Dans l’hémisphère sud, au contraire, les rayons du Soleil sont beaucoup plus perpendiculaires au sol. Il fait plus chaud, c'est l'été.

Retenez donc que c'est l'inclinaison de la Terre qui nous donne les saisons, et non pas la distance variable entre la Terre et le Soleil, comme on le croit souvent.

Mais comment peut-on inverser la situation ? Il arrive bien un moment où c'est l'été dans l'hémisphère nord…
L'axe de la Terre bascule-t-il tous les six mois ?

Au contraire, il reste bien fixe. Par contre, la Terre tourne autour du Soleil, ce qui entraîne la suite d'événements suivants :

Regardez : à gauche de l'image, l'hémisphère nord est tournée vers le Soleil : c'est l'été.
Six mois plus tard, nous sommes de l'autre côté de notre orbite. Mais notre inclinaison n'a pas changé, ce qui fait que l'hémisphère nord s'est maintenant détourné du Soleil : c'est l'hiver.

Cela entraîne une autre conséquence. Lorsqu'un côté est incliné vers le Soleil, les jours y sont plus longs que les nuits. Cela se voit bien sur le schéma :

Regardez d'ailleurs le pôle nord. Pendant toute la rotation, il reste toujours éclairé, il ne passe jamais dans l'ombre. Le Soleil ne se couche jamais.
Et au pôle sud, c'est l'inverse : le Soleil ne se lève jamais !
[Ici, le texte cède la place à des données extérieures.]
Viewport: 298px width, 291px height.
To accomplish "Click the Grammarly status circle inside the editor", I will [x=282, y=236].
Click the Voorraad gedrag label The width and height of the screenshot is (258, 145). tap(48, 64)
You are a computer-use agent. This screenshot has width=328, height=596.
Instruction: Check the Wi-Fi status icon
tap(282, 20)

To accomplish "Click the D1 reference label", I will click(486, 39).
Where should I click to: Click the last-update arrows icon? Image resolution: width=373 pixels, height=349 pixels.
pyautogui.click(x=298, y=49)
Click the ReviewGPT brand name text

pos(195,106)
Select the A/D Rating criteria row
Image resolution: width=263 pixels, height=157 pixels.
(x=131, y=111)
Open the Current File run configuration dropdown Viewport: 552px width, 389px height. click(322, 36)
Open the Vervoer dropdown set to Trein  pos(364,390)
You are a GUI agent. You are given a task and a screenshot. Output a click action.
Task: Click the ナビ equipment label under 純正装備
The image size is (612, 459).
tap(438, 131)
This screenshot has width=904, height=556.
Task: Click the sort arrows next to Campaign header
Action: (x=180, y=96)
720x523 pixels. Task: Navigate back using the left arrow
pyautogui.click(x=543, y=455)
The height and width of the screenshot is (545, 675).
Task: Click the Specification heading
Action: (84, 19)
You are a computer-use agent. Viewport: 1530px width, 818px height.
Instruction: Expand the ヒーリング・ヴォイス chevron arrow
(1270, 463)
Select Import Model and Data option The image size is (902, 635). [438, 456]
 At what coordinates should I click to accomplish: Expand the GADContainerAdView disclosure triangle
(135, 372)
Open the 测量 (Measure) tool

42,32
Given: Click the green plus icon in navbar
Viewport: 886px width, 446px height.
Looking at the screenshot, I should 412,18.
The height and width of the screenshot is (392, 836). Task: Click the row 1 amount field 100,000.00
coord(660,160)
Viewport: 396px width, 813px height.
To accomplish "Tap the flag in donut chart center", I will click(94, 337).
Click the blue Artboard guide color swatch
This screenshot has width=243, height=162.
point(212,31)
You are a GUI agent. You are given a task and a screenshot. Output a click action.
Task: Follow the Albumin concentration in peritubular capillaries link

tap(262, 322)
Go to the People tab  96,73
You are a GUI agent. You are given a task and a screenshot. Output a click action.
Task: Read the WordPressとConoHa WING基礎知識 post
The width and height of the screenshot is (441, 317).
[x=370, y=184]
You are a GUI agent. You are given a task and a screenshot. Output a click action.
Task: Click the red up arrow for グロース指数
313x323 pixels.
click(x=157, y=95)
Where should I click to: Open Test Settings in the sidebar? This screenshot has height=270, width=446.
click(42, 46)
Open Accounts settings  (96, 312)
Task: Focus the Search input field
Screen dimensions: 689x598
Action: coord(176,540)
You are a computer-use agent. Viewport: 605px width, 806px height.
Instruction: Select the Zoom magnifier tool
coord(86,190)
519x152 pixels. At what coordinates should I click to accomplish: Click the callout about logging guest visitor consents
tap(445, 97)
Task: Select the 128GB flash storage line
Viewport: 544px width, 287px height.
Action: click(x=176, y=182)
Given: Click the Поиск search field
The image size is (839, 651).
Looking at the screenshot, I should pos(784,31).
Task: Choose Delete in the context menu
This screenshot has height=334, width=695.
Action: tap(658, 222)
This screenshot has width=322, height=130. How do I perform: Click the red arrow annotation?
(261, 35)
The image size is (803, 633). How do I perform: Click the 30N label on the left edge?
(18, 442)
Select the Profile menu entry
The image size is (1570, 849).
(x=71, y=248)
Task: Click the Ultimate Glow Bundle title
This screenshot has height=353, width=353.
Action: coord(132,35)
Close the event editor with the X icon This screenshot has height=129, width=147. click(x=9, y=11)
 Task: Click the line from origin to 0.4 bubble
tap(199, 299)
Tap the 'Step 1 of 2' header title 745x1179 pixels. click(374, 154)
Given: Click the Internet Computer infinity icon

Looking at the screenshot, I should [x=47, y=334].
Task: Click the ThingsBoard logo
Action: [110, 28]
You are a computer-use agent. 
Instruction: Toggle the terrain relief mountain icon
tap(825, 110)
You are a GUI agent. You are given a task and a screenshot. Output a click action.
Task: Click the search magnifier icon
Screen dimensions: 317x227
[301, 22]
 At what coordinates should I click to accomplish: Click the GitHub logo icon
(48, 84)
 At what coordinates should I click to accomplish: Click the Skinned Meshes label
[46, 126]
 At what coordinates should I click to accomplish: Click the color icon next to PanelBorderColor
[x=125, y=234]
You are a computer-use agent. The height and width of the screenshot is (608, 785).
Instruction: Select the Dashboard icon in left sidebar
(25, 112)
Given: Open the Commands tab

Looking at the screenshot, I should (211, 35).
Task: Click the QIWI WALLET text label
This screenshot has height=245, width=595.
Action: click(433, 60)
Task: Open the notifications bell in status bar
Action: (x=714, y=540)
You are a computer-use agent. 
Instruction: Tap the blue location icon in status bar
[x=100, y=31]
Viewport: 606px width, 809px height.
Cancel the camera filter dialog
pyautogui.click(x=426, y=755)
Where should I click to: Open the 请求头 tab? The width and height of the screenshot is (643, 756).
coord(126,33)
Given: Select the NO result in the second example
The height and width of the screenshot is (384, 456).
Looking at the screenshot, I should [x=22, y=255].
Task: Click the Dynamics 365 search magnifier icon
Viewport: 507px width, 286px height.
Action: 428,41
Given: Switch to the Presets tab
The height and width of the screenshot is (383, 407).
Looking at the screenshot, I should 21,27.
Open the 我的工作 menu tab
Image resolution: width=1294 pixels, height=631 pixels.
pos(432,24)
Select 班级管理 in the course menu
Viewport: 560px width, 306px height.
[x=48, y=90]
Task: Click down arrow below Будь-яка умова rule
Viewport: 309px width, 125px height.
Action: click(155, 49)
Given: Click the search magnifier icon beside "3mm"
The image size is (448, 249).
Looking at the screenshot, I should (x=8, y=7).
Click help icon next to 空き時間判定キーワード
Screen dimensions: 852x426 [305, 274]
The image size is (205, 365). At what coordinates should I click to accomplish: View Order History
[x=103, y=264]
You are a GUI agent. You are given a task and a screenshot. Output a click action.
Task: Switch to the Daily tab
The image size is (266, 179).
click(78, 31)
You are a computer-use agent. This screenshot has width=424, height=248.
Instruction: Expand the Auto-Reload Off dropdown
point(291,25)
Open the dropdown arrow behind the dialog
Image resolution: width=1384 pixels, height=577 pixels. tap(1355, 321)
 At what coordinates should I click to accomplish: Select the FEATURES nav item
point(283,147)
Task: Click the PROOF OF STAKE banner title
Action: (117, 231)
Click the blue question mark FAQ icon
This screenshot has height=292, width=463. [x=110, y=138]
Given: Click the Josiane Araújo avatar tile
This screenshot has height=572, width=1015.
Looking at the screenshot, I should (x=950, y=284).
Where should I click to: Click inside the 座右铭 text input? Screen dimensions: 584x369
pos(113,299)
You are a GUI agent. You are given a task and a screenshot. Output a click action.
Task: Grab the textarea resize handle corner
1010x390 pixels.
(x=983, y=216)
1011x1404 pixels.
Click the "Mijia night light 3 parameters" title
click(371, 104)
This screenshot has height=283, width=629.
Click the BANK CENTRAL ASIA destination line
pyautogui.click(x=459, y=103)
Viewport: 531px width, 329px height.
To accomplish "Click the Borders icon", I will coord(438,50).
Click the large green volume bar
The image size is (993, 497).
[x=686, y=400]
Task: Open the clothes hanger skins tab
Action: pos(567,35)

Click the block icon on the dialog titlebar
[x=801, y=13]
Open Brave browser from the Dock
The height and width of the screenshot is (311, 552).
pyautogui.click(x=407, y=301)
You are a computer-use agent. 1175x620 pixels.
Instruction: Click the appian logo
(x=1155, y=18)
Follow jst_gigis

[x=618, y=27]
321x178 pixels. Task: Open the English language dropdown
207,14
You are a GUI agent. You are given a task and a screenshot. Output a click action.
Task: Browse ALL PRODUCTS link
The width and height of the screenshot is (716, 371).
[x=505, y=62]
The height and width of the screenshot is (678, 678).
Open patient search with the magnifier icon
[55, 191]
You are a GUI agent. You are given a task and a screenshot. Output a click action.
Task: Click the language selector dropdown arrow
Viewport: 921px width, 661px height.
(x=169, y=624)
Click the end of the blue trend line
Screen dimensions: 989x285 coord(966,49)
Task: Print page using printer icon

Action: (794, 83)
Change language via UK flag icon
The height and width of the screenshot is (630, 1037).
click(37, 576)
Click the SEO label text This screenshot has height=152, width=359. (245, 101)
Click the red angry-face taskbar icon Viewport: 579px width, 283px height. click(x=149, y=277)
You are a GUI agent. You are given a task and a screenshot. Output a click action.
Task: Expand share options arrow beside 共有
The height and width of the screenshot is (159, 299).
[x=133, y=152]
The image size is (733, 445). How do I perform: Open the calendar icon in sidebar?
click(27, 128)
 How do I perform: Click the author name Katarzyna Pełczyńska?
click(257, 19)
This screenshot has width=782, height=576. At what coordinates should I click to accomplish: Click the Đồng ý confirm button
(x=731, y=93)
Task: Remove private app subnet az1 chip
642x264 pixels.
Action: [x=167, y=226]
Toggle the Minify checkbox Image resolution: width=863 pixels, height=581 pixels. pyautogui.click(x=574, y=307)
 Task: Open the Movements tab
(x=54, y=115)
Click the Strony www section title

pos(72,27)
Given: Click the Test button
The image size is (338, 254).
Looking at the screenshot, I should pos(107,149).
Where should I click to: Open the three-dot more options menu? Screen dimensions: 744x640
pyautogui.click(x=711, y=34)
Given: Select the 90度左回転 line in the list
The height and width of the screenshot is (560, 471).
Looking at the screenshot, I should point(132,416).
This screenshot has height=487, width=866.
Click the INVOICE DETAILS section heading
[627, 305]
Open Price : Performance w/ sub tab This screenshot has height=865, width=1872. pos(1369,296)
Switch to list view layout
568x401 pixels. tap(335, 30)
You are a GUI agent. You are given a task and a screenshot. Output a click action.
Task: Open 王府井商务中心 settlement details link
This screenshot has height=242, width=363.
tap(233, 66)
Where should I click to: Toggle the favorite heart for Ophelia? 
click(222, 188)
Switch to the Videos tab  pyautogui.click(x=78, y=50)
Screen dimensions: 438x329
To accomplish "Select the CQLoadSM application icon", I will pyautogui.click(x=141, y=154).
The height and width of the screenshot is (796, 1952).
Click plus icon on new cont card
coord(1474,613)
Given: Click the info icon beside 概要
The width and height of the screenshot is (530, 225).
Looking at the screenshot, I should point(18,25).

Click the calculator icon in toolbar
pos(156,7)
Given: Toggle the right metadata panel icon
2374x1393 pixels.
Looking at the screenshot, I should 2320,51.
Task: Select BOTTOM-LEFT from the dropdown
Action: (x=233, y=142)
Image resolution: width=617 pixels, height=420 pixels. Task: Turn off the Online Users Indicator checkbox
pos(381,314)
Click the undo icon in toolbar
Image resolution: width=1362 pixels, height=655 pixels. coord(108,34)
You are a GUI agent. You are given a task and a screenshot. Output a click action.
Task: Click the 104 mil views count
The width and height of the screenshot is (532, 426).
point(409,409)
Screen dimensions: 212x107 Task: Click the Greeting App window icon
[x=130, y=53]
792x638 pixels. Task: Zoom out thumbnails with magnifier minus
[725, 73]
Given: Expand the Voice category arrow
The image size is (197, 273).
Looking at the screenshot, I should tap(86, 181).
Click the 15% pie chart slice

Cette situation s'inverse bien sûr au cours de l'année. Dans six mois, ce sera le pôle nord qui sera plongé dans une très longue nuit…

Solstices et équinoxes

L'axe de la Terre est incliné de 23,5°. Lorsque le nord est incliné au maximum vers le Soleil, celui-ci se trouve donc à peu près à la verticale du 23ème parallèle, et n'ira pas plus haut. Ce parallèle va se voir attribuer un nom spécial : le tropique du Cancer.
Au même moment, une grande région autour du pôle Nord reste toujours ensoleillée. Cette région s'étend jusqu'à 23,5° du pôle, c'est-à-dire à la latitude de 66,5°. Ce parallèle va aussi recevoir un nom spécial : le cercle polaire antarctique.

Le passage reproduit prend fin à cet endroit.